BEGIN Text excerpt

Gender as psycho-socio-cultural construct is still underestimated in its effect on the incidence, etiology, and development of diseases and the effectiveness of therapy in everyday clinical practice, given the differentiating impact of various external factors and reactivity of (epi)genome on health [22]. Clearly, this encompasses more than only cardiovascular diseases and endocrinology, but perhaps even more so respiratory diseases, gastro-hepato-enterology, hematology, neurology and autoimmune diseases. This also refers to sex- and gender-dependent differences in drug response, medication adherence and metabolism [23]. Finally, there is currently enough evidence that not only biological sex and age, but also sociocultural gender is an independent risk factor for individual diseases, and can largely determine their course. [9, 24].

Another finding of interest is that the intersectionality between sex, gender and other relevant features of individuals requires to be addressed and discussed with the internists’ community. Intersectionality involves the study of the ways that race, gender, disability, sexuality, class, age, and other social categories are mutually shaped and interrelated [9]. Information pertaining to how these other social constructs may interact with sex and gender to influence the risk of diseases and their clinical progression are warranted to guide internists in providing patient-individualized pathways of care.

Clinical implications

Despite increasing evidence that an individual’s sex is one the most important modulators of disease risk and response to treatment, consideration of the patient’s sex in clinical decision-making is often lacking [25, 26]. This is a matter of concern as precision medicine, the new paradigm of the twenty-first century, should begin with attention to sex and gender differences. Surprisingly, there is a reduced awareness of biological, physiological and epidemiological differences between the biology behind medicine in men and women. In our survey, we spotlighted how the clinicians’ community is aware of the low participation of women in randomized controlled trials for testing new drugs and of the drawbacks of clinical guidelines that do not provide sex-specific recommendations.

END Text excerpt
BEGIN Records supplied

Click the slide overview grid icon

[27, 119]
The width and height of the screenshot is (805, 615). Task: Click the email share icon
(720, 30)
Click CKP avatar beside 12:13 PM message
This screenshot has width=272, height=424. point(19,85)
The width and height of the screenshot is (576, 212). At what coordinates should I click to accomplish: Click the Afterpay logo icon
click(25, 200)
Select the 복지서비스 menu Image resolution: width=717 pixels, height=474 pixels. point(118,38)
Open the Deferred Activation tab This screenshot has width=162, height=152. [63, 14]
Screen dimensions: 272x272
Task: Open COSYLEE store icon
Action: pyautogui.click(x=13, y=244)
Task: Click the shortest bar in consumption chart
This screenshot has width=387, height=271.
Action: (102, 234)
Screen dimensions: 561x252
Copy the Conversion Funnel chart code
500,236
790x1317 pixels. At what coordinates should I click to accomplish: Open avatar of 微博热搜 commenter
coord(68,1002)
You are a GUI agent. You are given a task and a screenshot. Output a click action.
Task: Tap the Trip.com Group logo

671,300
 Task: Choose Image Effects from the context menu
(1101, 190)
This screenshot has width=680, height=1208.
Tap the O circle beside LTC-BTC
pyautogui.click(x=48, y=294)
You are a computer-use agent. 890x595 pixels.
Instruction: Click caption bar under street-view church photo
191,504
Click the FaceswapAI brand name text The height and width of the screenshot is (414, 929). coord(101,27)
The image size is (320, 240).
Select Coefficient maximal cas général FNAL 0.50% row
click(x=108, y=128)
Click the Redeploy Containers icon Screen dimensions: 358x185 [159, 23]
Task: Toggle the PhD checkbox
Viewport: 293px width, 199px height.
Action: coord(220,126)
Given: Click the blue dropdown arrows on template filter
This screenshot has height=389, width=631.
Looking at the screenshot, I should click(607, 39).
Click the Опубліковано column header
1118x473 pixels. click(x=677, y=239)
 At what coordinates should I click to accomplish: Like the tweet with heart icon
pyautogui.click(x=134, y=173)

END Records supplied

▸ Exercise brief
For each statement, say whether it agrees with the excerpt on sex and gender in medicine, answering yes or no and quoting the excerpt's deciding words: (a) sociocultural gender is an independent risk factor for individual diseases; (b) the patient's sex is now routinely considered in clinical decision-making; (c) the relevance of gender is limited to cardiovascular diseases and endocrinology.

▸ Expected output
(a) Yes: "not only biological sex and age, but also sociocultural gender is an independent risk factor for individual diseases"
(b) No: "consideration of the patient’s sex in clinical decision-making is often lacking"
(c) No: "this encompasses more than only cardiovascular diseases and endocrinology"